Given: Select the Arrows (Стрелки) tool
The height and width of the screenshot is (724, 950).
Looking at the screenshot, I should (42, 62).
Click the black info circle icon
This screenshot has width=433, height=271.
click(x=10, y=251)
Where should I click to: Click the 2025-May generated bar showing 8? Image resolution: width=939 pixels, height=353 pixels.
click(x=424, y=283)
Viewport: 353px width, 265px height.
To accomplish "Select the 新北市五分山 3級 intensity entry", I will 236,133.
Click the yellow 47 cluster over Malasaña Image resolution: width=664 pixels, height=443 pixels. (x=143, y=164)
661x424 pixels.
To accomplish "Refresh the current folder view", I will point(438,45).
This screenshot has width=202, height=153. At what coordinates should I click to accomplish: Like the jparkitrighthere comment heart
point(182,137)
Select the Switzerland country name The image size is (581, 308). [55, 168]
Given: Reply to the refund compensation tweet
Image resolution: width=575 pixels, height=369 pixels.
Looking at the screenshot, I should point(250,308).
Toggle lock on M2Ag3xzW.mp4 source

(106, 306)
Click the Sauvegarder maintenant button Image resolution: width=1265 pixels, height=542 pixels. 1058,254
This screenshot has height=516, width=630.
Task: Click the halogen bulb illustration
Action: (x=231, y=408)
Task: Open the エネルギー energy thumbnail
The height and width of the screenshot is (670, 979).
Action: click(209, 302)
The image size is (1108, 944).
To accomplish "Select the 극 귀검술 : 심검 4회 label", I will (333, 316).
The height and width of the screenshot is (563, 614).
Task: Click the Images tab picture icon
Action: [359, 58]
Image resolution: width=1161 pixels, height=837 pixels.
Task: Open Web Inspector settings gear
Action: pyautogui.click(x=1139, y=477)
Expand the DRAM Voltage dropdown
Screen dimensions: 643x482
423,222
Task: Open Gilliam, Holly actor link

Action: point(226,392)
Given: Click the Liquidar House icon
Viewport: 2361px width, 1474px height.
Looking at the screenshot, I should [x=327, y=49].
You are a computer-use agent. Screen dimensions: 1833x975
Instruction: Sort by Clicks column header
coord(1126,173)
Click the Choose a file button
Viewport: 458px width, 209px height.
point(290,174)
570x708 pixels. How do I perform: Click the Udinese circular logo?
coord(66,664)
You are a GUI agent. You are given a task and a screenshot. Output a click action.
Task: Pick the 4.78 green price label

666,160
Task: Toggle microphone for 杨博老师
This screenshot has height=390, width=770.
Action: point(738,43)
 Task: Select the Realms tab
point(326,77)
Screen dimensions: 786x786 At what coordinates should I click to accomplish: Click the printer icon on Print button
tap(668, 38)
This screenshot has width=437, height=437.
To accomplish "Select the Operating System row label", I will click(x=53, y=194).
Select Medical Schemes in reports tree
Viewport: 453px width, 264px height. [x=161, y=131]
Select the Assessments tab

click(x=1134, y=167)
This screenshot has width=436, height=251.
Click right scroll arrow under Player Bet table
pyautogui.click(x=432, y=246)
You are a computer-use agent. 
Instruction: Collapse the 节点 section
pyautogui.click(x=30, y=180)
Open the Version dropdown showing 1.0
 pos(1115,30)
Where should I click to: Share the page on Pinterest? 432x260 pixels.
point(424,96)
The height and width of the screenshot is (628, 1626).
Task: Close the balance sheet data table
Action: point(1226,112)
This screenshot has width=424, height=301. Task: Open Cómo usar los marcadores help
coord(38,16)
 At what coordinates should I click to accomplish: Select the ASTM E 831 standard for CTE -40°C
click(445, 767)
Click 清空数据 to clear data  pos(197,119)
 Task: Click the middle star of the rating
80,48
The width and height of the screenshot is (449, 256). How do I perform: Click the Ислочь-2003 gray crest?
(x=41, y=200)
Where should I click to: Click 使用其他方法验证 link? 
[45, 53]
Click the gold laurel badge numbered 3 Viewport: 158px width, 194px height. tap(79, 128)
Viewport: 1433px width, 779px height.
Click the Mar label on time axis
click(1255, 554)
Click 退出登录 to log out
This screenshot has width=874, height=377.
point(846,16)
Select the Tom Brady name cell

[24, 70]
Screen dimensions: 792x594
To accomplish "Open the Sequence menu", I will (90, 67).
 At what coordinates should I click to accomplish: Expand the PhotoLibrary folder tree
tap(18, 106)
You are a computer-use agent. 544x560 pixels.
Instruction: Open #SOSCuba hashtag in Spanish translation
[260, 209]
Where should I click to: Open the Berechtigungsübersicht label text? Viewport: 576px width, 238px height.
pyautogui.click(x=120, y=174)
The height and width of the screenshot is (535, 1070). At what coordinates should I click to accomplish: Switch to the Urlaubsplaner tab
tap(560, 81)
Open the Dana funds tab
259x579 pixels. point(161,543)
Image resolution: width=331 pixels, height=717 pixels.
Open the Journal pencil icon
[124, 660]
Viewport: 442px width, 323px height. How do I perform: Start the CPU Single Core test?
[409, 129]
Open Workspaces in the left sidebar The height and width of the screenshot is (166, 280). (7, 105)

-*-*-

### What is being asked
A line belongs in the answer if it contains the word "size"; please copy each such line from the material.

### Exercise solution
Select the Switzerland country name The image size is (581, 308). [55, 168]
The image size is (1108, 944).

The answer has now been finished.